- _Task to complete_
Pull out everything from the line containing "The height and width of the screenshot is (563, 382)." down to the line containing "click(x=880, y=257)", both lines included, and reproduce it verbatim.

- _Supplied records_
## START

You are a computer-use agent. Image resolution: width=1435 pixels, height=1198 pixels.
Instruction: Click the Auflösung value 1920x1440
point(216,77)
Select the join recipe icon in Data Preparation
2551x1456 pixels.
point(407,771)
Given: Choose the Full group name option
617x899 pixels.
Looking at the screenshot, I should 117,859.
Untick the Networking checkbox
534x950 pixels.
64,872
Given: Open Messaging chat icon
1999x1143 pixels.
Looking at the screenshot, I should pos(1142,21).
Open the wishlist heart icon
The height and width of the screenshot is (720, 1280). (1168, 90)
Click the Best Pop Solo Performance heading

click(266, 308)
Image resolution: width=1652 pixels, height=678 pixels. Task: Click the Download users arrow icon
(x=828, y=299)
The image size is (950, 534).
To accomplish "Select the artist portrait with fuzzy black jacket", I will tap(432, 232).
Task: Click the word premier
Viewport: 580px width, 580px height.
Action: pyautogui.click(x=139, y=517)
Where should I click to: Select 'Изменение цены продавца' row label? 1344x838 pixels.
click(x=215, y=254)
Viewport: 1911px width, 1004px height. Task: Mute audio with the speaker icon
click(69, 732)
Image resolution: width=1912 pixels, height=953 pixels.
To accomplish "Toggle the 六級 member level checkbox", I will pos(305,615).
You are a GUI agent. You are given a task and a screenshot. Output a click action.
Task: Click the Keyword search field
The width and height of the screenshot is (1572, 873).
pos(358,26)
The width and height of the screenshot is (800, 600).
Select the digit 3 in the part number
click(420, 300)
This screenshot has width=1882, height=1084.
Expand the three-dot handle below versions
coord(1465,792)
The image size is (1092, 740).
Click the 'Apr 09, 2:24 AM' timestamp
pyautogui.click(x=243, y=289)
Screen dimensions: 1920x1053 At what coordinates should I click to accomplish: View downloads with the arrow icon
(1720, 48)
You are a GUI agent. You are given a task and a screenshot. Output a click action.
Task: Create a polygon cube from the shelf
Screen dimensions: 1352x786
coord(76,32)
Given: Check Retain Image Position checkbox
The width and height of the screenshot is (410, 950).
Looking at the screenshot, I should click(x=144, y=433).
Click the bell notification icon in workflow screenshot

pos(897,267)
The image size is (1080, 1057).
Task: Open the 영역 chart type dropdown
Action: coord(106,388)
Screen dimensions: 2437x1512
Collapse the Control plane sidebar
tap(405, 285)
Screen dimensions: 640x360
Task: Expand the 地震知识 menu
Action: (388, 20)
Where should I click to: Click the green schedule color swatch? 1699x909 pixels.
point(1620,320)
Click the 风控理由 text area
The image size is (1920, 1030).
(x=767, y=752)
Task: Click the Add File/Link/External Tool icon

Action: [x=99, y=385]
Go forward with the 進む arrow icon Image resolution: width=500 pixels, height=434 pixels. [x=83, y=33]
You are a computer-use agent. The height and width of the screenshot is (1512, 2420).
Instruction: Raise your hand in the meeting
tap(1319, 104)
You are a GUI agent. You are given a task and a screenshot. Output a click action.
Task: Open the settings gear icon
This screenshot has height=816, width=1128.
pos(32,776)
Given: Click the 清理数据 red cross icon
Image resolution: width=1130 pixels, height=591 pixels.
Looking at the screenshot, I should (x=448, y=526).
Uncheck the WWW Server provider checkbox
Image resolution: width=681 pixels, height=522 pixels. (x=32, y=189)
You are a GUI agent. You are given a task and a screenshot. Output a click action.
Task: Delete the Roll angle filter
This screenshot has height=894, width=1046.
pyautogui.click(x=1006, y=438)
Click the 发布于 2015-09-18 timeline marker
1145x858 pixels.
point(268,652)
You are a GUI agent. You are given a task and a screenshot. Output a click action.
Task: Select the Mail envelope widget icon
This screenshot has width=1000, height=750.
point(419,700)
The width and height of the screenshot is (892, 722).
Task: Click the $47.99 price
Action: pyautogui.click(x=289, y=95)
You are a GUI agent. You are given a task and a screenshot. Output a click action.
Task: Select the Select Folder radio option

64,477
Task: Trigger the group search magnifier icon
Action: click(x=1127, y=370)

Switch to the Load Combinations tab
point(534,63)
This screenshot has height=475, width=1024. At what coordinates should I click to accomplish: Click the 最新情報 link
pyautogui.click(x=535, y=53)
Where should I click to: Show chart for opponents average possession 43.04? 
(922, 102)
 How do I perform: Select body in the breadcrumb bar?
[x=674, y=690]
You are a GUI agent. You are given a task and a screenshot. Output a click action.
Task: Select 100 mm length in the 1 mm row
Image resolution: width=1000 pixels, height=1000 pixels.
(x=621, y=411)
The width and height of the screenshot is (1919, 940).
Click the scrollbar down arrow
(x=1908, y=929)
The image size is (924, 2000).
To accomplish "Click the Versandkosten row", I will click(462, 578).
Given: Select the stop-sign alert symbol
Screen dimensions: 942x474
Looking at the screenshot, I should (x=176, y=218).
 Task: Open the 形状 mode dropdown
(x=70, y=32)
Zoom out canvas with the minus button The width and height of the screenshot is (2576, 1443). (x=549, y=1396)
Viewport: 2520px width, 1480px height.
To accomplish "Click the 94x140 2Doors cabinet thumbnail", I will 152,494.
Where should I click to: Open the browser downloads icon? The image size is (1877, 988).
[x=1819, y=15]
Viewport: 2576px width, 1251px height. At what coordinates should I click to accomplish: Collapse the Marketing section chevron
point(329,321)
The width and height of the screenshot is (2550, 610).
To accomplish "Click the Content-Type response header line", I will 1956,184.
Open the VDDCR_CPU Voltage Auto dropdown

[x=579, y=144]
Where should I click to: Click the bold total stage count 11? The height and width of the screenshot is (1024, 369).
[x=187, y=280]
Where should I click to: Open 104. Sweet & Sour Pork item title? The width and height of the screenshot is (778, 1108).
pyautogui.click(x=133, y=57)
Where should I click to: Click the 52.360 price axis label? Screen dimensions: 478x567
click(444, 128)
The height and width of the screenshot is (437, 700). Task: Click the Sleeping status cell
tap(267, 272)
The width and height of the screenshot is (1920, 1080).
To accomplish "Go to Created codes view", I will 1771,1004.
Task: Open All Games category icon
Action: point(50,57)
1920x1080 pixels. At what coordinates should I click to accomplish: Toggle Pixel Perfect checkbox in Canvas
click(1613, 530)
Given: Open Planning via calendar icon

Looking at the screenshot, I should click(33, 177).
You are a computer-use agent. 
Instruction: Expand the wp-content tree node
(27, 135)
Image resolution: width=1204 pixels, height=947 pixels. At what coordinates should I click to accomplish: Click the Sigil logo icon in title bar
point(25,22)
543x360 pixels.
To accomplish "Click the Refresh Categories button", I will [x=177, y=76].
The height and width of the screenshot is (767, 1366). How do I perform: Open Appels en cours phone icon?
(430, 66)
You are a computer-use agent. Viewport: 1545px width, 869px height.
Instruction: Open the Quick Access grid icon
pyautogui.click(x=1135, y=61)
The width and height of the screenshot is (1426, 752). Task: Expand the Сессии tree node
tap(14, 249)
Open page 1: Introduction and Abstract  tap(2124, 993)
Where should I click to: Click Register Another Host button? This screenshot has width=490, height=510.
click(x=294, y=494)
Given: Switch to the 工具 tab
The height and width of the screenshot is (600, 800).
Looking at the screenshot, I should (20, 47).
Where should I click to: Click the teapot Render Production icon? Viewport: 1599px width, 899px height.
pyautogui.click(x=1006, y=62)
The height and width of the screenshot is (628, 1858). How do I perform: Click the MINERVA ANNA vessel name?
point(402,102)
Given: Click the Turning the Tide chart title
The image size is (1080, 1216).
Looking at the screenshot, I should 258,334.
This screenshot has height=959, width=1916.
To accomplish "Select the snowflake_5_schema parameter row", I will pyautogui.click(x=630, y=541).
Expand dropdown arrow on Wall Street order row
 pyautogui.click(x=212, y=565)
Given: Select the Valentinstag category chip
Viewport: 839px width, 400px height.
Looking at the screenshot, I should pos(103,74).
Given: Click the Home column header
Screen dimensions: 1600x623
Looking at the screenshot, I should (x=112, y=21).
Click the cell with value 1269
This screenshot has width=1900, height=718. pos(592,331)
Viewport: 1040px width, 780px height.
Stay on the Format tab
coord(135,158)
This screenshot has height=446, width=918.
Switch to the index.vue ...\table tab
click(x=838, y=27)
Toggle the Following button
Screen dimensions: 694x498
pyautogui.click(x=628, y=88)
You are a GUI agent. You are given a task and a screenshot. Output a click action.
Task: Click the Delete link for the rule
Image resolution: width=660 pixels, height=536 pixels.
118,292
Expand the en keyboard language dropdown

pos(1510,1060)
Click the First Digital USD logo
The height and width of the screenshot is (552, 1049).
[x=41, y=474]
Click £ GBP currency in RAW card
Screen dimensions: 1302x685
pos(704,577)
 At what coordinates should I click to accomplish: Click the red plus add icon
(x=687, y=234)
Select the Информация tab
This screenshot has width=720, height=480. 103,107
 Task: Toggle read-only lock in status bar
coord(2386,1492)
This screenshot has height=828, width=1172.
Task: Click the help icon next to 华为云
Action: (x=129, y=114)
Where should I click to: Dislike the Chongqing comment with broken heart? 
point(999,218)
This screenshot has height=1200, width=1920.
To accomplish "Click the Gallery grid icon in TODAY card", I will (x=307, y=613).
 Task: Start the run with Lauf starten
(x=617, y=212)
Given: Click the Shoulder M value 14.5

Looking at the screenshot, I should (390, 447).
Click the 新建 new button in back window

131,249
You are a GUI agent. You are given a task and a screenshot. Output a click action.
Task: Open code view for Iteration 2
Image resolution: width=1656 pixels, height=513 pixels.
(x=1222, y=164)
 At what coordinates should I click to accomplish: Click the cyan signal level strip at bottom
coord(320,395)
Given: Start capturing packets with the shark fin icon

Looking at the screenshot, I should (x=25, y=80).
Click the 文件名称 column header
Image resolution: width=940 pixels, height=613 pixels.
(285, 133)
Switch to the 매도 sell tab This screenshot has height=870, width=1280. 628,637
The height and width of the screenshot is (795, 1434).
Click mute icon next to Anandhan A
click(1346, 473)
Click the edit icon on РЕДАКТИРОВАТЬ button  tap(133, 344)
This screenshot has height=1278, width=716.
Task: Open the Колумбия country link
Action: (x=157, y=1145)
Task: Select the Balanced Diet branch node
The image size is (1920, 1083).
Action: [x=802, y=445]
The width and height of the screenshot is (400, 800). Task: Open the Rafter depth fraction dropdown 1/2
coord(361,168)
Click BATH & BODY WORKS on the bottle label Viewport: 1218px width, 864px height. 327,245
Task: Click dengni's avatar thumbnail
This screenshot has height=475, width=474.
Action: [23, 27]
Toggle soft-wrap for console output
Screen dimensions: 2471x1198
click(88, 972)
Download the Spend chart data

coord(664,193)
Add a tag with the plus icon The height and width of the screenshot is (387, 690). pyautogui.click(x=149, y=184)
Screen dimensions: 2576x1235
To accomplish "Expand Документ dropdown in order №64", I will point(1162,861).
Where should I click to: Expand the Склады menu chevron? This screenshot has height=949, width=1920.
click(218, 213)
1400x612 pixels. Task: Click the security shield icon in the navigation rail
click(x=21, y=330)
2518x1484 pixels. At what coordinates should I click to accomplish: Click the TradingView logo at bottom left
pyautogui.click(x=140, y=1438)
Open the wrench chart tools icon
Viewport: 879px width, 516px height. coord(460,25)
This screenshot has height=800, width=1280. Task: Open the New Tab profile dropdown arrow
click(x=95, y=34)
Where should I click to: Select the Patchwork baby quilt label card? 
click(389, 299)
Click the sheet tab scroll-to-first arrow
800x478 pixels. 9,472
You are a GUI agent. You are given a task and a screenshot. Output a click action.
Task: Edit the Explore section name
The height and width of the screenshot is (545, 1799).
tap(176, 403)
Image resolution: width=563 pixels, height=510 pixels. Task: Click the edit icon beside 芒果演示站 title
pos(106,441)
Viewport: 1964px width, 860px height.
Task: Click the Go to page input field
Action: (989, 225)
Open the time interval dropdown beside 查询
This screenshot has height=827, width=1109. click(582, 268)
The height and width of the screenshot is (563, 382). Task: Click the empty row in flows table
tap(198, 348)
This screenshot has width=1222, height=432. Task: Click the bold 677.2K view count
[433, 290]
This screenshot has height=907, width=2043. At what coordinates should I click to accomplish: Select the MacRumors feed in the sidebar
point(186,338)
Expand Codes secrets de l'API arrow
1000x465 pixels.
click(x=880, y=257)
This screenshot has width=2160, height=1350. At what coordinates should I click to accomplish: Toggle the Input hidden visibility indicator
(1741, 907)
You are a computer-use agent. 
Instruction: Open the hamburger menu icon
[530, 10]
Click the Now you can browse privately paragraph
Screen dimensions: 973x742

## END

- _Correct response_
The height and width of the screenshot is (563, 382). Task: Click the empty row in flows table
tap(198, 348)
This screenshot has width=1222, height=432. Task: Click the bold 677.2K view count
[433, 290]
This screenshot has height=907, width=2043. At what coordinates should I click to accomplish: Select the MacRumors feed in the sidebar
point(186,338)
Expand Codes secrets de l'API arrow
1000x465 pixels.
click(x=880, y=257)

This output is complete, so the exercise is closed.